Wearing red NUMSA and Economic Freedom Fighters T-shirts, marchers sing and dance their way along one of the city's main arterial roadways to the National Economic Development and Labor Council (by Francisco Little) 

National Union of Mineworkers of South Africa (NUMSA) members turned out in their thousands in Johannesburg on March 19, demanding jobs and singing songs critical of President Jacob Zuma. 

Wearing red NUMSA and Economic Freedom Fighters T-shirts and carrying a variety of posters and banners that carried messages such as Equal Work for Equal Pay and Employment Tax Incentives Act = Exploitation, marchers sang and danced their way along one of the city's main arterial roadways to the National Economic Development and Labor Council (Nedlac) outside the city, where they handed over a memorandum of understanding to Nedlac officials. 

Wearing red NUMSA and Economic Freedom Fighters T-shirts and carrying a variety of posters and banners, protesters gather at the National Economic Development and Labor Council (by Francisco Little)

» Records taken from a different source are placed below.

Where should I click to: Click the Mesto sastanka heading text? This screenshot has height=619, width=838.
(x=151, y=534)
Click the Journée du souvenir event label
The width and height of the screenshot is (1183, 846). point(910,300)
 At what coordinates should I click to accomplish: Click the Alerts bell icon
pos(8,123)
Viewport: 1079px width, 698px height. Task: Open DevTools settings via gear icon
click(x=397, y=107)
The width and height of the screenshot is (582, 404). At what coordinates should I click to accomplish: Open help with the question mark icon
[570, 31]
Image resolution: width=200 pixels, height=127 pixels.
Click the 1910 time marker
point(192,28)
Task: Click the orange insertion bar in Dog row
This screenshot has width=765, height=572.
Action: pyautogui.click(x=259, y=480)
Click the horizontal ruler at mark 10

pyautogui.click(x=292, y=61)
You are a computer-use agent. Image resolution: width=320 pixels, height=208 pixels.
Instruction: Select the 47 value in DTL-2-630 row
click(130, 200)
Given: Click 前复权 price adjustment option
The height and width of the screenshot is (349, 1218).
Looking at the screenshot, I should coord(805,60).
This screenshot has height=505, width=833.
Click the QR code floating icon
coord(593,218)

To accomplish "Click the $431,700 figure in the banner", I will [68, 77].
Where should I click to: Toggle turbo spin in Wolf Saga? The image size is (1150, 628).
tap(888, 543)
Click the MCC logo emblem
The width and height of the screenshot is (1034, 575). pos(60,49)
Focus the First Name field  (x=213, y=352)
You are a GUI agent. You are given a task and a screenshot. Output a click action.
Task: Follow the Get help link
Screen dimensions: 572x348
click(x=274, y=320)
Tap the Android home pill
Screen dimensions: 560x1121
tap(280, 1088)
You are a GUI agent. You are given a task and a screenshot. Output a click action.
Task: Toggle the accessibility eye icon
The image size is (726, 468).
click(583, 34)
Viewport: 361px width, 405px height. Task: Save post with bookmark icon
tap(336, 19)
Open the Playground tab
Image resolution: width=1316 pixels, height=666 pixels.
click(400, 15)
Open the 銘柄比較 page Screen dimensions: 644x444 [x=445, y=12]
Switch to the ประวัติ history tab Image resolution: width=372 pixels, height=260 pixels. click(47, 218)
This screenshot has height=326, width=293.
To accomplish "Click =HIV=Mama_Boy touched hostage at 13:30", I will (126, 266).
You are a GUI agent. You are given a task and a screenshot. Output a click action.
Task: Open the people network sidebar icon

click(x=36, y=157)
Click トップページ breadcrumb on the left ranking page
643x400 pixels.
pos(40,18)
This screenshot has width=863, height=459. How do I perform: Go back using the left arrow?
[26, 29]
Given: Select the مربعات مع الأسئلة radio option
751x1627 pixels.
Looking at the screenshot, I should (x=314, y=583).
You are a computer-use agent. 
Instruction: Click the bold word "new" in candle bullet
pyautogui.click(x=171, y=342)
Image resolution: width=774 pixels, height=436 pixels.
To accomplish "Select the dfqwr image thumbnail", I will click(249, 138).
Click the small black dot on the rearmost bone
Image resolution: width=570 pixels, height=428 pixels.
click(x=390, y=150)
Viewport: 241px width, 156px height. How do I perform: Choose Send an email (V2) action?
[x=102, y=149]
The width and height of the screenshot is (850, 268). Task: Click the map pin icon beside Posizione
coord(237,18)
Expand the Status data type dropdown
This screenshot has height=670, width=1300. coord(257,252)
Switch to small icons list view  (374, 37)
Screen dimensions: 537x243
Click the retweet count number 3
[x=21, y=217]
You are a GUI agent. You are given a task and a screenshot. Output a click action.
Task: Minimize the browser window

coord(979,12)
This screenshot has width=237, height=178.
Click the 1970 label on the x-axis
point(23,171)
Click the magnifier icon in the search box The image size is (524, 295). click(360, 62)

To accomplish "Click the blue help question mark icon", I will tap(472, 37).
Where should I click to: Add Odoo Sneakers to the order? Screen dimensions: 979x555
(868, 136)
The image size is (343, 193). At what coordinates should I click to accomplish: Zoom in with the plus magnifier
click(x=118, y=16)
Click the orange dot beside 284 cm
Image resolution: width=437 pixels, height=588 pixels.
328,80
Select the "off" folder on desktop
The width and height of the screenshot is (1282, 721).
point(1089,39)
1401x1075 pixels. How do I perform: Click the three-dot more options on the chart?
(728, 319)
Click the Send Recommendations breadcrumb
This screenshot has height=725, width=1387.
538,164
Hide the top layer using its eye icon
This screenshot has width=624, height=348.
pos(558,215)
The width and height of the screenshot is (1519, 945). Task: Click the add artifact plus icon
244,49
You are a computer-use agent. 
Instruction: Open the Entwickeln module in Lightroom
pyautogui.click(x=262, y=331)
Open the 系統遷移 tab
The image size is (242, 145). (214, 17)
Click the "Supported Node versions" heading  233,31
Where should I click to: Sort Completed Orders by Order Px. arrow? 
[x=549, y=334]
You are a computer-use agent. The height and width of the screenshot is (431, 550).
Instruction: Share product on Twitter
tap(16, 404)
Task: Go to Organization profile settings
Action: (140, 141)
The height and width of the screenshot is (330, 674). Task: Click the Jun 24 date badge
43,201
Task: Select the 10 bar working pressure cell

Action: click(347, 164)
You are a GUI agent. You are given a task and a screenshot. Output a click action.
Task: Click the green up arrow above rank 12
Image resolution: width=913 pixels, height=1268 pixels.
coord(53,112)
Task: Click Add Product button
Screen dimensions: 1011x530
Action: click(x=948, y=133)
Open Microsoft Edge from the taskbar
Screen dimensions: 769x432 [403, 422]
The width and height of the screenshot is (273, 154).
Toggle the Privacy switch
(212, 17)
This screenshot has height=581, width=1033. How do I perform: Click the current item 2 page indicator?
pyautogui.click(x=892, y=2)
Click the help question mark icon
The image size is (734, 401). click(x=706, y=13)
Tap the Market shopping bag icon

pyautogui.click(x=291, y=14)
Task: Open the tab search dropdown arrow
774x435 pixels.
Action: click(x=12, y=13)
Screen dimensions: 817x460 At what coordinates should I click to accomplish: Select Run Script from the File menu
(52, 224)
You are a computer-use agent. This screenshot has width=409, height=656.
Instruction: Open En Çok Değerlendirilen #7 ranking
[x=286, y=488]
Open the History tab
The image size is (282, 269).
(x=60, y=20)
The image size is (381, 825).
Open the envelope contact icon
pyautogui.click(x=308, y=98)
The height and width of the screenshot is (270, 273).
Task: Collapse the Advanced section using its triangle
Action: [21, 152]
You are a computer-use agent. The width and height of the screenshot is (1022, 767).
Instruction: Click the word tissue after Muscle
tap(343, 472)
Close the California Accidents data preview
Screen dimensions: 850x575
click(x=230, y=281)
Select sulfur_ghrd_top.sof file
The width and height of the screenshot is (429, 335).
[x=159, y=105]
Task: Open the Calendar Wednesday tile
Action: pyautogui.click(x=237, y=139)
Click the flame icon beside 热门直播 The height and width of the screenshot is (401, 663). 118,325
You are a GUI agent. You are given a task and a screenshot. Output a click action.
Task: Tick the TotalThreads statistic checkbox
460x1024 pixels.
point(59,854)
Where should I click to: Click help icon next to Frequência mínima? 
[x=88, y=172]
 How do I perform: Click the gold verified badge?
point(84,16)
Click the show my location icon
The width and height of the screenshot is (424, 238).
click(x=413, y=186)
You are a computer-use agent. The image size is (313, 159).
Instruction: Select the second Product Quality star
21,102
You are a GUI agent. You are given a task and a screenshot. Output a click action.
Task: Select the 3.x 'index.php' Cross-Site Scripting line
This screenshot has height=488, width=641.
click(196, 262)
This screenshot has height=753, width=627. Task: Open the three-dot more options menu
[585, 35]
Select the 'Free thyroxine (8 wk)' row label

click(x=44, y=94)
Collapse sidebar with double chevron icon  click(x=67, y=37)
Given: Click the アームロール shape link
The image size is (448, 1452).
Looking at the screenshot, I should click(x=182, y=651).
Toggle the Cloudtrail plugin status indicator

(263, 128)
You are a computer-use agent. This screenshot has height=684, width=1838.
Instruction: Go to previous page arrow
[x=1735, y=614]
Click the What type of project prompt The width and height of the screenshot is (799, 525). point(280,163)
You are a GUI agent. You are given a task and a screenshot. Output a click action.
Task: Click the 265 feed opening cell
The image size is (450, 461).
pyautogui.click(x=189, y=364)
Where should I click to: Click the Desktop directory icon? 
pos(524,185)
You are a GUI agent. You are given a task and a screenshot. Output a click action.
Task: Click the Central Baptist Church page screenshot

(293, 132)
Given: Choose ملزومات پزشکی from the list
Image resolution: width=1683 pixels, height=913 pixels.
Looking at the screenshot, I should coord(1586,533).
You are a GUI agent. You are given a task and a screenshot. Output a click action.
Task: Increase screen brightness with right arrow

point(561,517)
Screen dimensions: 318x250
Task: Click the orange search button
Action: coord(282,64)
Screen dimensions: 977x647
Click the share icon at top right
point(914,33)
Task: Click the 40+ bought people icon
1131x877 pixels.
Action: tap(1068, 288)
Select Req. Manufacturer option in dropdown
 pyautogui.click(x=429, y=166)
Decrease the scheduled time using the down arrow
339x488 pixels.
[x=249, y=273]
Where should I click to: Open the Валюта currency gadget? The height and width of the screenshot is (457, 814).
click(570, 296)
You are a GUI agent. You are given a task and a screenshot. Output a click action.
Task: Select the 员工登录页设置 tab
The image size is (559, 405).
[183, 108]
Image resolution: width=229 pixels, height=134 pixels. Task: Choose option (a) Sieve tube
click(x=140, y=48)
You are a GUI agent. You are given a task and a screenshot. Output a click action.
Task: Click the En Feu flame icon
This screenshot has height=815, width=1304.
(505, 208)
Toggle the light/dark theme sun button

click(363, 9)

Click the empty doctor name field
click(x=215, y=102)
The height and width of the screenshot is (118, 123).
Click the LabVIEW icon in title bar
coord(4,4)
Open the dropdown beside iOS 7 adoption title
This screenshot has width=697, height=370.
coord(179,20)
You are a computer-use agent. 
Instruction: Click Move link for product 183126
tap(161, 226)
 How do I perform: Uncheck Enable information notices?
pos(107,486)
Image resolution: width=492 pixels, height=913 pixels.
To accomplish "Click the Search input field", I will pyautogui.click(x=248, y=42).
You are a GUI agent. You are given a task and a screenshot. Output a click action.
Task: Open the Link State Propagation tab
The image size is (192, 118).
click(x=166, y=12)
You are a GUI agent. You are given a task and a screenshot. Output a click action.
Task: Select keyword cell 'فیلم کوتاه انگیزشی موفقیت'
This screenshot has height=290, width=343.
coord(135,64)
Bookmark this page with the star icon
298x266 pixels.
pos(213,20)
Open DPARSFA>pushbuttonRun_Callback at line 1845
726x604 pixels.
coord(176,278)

NUMSA said youth unemployment in South Africa is the third highest in the world. 

"About 71 percent of all unemployed people in South Africa are between the ages of 15 to 29. Most of them are women, the majority of which have never had a job in their lives," said NUMSA General Secretary Irvin Jim, who added that South Africa ranked third after Greece and Spain in terms of unemployment. 

"Half of the people between 15-29 are unemployed in this country," said Jim. 

NUMSA has rejected the country's Employment Tax Incentive Act (ETIA), saying it has not succeeded in resolving high levels of unemployment. The union said ETIA subsidizes employers for taking on workers whom they would have employed anyway, and that the act would lead to the displacement of unsubsidized workers. President Zuma signed the act into law in December 2013.

NUMSA marches took place in seven cities across South Africa, and it plans to hold similar protests over the next two years.